**** SOURCE EXCERPT ****

Strategy for the operation
Orders for an expedition known as The Chin-Lushai Expedition (1889–1890) from Burma and Chittagong were issued from Army headquarters in Burma and India on 5 September 1889. The troops operating from Burma were divided into two columns, one called the Fort White column (or) northern column operating from Fort White as a base against the Sizang and the tribes between the base and the Manipur river. The other called the Gangaw column (or) southern column starting from Gangaw as a base and advancing via Zokhua on Haka. A force called the Chittagong column was to march from Lunglei to Haka, making the road as it advanced. After the arrival of the force at Hakha, the columns were to move northward against the Tashons and in such other directions as the General Officer in command might decide in consultation with the Political Officers. The objects of the expedition were declared to be the punishment of tribes which had committed raids in British territory and had declined to make amends, the subjugation of neutral tribes which had come within our sphere of dominion, the exploration of the country between Burma and Chittagong, and the establishment, if necessary, of semi-permanent posts in the hills to ensure complete pacification and the recognition of British power. Brigadier- General W. P. Symons was placed in command of the expedition with full control in political as well as military matters.

Final negotiation 
Prior to the launch of this Chin-Lushai Expedition, Major Raikes and the Tashons leaders held final negotiation at Sihaung. Major Raikes asked the Tashon leaders to accept the British proclamation, pay tributes annually to the British government, or the British army will annex the Tashons territory. The Tashons leaders simply refused to accept the proclamation. As this final negotiation was not fruitful, both sides prepare for war.

**** DATASET ****

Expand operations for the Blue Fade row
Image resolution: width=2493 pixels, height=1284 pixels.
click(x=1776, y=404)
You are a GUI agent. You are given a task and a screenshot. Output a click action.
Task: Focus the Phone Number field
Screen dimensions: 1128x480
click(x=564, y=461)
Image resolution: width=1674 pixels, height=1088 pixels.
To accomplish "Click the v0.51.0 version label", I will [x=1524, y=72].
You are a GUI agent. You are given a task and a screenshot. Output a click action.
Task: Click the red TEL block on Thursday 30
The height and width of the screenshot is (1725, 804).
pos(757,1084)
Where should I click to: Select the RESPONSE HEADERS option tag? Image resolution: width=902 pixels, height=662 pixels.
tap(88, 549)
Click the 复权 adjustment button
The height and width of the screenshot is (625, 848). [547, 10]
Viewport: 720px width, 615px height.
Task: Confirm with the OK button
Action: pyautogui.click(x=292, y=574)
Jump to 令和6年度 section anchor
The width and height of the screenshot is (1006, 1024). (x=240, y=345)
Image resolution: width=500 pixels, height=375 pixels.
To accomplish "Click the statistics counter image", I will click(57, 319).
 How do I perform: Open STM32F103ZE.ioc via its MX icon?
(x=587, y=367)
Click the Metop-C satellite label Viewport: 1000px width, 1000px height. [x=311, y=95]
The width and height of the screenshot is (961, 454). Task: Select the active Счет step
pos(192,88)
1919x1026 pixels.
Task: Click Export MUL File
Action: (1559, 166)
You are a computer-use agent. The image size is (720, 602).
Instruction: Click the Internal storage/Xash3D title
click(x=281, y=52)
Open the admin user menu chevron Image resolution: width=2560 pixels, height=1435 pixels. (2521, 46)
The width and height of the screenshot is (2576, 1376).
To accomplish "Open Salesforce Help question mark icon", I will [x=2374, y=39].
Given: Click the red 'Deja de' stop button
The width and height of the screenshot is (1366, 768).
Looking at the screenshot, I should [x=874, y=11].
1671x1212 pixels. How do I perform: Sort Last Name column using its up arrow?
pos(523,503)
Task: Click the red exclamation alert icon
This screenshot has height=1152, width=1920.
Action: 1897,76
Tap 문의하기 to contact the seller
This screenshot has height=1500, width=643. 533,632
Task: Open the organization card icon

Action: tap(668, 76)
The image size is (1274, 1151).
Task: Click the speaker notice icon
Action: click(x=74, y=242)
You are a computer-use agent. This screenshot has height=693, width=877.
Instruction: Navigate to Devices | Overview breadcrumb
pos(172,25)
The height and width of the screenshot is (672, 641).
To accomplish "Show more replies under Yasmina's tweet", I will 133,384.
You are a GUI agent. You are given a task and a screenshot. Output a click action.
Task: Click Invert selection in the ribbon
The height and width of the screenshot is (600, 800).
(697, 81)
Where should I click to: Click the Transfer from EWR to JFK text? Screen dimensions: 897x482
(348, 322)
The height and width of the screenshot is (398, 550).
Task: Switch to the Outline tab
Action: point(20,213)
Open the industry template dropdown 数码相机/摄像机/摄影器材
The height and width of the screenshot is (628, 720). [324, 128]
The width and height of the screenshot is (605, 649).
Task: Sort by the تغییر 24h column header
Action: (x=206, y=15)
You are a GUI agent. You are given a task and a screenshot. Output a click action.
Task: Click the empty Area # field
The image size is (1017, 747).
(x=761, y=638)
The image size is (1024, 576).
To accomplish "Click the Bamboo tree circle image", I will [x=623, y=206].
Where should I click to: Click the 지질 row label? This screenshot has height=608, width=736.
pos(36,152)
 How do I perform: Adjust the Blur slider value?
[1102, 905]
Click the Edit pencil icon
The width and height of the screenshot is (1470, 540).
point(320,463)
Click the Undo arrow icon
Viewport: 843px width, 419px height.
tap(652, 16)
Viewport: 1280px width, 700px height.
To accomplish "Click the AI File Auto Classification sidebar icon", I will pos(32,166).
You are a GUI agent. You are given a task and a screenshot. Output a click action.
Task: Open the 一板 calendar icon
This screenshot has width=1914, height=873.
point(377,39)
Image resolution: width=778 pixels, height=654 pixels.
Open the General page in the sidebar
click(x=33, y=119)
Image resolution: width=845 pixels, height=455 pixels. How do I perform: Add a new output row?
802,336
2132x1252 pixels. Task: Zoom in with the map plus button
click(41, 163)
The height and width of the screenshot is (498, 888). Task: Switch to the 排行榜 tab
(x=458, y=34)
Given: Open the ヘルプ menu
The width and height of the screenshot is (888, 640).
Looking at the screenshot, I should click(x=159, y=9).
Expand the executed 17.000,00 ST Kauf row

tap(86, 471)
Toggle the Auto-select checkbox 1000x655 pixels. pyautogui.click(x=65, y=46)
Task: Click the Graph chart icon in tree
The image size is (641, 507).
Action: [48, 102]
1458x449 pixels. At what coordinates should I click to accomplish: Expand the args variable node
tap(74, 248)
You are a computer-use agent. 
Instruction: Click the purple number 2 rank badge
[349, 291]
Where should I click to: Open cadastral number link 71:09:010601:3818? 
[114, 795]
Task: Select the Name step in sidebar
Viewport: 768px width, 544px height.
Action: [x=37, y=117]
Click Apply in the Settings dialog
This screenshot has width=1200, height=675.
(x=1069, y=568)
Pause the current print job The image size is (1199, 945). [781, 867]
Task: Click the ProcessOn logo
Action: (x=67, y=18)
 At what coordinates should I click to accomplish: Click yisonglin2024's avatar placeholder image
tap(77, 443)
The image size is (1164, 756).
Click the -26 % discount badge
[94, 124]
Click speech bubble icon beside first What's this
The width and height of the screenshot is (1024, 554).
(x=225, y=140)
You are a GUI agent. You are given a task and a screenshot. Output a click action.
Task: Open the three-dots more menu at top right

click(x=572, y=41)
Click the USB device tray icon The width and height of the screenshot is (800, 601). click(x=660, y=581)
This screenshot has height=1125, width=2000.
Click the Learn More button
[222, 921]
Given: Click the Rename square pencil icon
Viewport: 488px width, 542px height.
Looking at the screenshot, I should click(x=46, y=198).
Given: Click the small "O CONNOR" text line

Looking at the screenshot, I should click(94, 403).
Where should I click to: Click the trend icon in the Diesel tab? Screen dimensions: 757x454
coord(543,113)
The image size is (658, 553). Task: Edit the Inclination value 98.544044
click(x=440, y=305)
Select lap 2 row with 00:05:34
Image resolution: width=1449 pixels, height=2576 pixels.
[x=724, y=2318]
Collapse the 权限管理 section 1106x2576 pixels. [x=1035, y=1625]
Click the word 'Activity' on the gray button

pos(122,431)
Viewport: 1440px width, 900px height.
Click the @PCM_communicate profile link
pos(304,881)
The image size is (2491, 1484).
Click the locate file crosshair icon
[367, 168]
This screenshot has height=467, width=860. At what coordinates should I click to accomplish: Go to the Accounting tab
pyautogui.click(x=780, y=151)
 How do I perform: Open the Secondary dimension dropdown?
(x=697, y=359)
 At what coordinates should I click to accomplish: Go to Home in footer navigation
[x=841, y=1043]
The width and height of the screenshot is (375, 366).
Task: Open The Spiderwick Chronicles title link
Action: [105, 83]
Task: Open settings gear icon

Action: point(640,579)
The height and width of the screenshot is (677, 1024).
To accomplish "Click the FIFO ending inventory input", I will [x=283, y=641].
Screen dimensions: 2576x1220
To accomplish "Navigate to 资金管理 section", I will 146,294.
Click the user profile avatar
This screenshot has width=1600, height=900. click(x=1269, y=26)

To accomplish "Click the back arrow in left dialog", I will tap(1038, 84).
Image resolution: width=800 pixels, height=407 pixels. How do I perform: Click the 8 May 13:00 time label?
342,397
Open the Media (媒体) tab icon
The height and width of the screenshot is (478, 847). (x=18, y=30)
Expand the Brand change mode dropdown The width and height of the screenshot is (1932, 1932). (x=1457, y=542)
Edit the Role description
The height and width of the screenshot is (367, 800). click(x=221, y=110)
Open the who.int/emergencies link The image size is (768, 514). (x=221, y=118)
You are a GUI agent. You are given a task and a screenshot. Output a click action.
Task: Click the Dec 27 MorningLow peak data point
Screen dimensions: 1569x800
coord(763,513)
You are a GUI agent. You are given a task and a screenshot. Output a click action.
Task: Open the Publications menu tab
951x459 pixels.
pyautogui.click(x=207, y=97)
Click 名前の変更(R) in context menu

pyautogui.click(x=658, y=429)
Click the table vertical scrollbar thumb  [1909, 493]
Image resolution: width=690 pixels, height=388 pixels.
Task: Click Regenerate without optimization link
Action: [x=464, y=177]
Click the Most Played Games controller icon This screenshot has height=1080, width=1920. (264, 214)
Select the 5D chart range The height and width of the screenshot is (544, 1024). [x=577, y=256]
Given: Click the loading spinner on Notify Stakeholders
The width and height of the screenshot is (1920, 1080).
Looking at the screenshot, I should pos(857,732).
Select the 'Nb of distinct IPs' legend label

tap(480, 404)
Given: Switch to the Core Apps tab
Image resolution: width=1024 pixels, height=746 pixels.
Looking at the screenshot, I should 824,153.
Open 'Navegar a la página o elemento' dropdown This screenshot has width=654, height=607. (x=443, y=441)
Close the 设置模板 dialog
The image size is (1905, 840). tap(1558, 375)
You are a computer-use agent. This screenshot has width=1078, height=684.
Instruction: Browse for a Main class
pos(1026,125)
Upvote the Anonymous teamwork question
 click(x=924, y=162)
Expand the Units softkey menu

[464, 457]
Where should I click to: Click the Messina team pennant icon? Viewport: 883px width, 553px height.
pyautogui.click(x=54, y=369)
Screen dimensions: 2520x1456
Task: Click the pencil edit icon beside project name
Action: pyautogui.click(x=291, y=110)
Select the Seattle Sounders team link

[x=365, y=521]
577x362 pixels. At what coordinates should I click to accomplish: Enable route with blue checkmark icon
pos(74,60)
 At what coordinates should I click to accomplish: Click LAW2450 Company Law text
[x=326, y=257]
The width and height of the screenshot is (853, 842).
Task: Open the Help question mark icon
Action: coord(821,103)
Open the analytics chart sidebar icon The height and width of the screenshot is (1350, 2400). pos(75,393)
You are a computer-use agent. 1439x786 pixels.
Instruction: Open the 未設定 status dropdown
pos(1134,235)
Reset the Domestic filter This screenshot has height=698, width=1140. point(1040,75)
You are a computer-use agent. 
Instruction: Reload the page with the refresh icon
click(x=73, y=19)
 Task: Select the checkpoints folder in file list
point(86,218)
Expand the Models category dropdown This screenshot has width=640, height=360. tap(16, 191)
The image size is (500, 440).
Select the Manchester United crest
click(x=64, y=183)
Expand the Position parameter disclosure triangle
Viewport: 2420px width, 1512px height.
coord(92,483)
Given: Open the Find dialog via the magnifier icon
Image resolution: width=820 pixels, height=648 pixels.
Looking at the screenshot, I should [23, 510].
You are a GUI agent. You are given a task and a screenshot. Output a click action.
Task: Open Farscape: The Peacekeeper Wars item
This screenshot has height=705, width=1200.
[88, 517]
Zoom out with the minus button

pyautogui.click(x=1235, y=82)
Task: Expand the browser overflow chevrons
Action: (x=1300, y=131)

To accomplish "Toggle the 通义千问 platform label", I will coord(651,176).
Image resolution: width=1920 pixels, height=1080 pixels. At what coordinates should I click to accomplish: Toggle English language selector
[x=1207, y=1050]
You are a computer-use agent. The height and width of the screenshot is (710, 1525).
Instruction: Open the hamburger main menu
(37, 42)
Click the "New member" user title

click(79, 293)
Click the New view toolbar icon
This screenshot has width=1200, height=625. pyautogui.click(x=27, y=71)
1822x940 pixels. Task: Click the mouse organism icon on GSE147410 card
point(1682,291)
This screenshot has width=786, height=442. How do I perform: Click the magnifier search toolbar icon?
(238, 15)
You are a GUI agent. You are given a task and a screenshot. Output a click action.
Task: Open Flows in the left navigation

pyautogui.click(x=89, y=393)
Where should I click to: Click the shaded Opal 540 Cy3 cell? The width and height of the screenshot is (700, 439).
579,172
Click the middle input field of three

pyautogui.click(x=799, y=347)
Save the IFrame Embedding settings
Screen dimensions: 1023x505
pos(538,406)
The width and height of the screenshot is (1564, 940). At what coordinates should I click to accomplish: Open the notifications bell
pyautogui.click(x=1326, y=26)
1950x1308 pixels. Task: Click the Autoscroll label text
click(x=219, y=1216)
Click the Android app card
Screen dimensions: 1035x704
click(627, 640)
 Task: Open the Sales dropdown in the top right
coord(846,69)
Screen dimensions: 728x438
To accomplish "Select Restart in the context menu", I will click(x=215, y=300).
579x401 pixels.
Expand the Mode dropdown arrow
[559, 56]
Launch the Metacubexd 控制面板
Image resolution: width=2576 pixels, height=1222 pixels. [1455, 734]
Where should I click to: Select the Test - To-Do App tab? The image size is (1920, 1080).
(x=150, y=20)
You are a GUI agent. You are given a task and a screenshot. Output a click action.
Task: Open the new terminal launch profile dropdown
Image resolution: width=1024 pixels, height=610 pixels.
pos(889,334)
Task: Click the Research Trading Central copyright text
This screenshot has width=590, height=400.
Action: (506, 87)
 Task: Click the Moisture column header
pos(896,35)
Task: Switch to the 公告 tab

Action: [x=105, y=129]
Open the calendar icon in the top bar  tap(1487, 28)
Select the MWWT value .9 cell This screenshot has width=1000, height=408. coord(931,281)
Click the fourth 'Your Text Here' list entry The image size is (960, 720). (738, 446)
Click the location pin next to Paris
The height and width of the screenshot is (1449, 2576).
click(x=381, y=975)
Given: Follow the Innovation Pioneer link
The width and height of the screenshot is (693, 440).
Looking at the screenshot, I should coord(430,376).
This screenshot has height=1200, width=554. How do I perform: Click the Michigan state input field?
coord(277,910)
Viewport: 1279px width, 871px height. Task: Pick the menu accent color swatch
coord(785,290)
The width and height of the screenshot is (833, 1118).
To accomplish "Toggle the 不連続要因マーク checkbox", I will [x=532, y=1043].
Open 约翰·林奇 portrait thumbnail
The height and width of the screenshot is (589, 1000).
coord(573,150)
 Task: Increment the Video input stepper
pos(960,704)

****

__REQUIRED WORK__:
A: Please swap "footer navigation" for "bottom navigation bar" in the records, beginning at the line that has "At what coordinates should I click to accomplish: Go to Home" and stopping after the line that has "will [x=283, y=641].". Keep everything else in those lines the same, and return only those lines.
B: Extend the account of the Chin-Lushai Expedition, picking up after its final sentence.

__RESPONSES FOR EACH TASK__:
A:
 At what coordinates should I click to accomplish: Go to Home in bottom navigation bar
[x=841, y=1043]
The width and height of the screenshot is (375, 366).
Task: Open The Spiderwick Chronicles title link
Action: [105, 83]
Task: Open settings gear icon

Action: point(640,579)
The height and width of the screenshot is (677, 1024).
To accomplish "Click the FIFO ending inventory input", I will [x=283, y=641].

B:
Military Operations 
While the Chittagong column and southern column were marching towards Hakha, the Fort White column launched operations from September 1889 until December 1889 to subdue the Sizangs, Kamhau and Sukte, however, they could not defeat them. They burned their houses and destroyed their crops, however, the Chin continued to fight from the jungle. The British realized that the Sizangs would not be defeated by merely burning their houses and destroying their crops, therefore, they started negotiation for them to surrender. Chin Hills political officers Mr. B.S. Carey managed to open communication channel with the Sakhiling Chief Mang Lun and he did surrender to the British on 17 January. His surrender was significant to the British and through him negotiations were carried out to others Sizangs leaders. Chief Mang Lun also informed the Political Officer that the conduct of the Sizang tribe would depend entirely on the result of the Tashon expedition, and that, if the Tashons did not fight, the Sizangs were not prepared to continue the struggle alone. The British then temporarily abandoned military operations to the Sizangs, who resisted under the leadership of Pu Khai Kam. Their focus turned to the invasion of Tashon territory. The British believed that Sizangs would also surrender if Tashon submit to the British. Meanwhile, The 3,400 strong Chittagong Column led by Brigadier Tregear marched from Lunglei and Fort Tregear and annexed the western Chin Hills i.e. Thantlang areas. The 1,869 strong Gangaw/Burma column led by General W. Symond marched from Kan – Pakokku towards Zokhua. Eventually Zokhua, Sakta and Hakha surrendered to General Symonds. The Chittagong column and the Southern column had got in touch via light signal at Thau, 53 miles west of Hakha. The two columns then met at Hakha and preparation were made to advance to the Tashons capital Fahlam.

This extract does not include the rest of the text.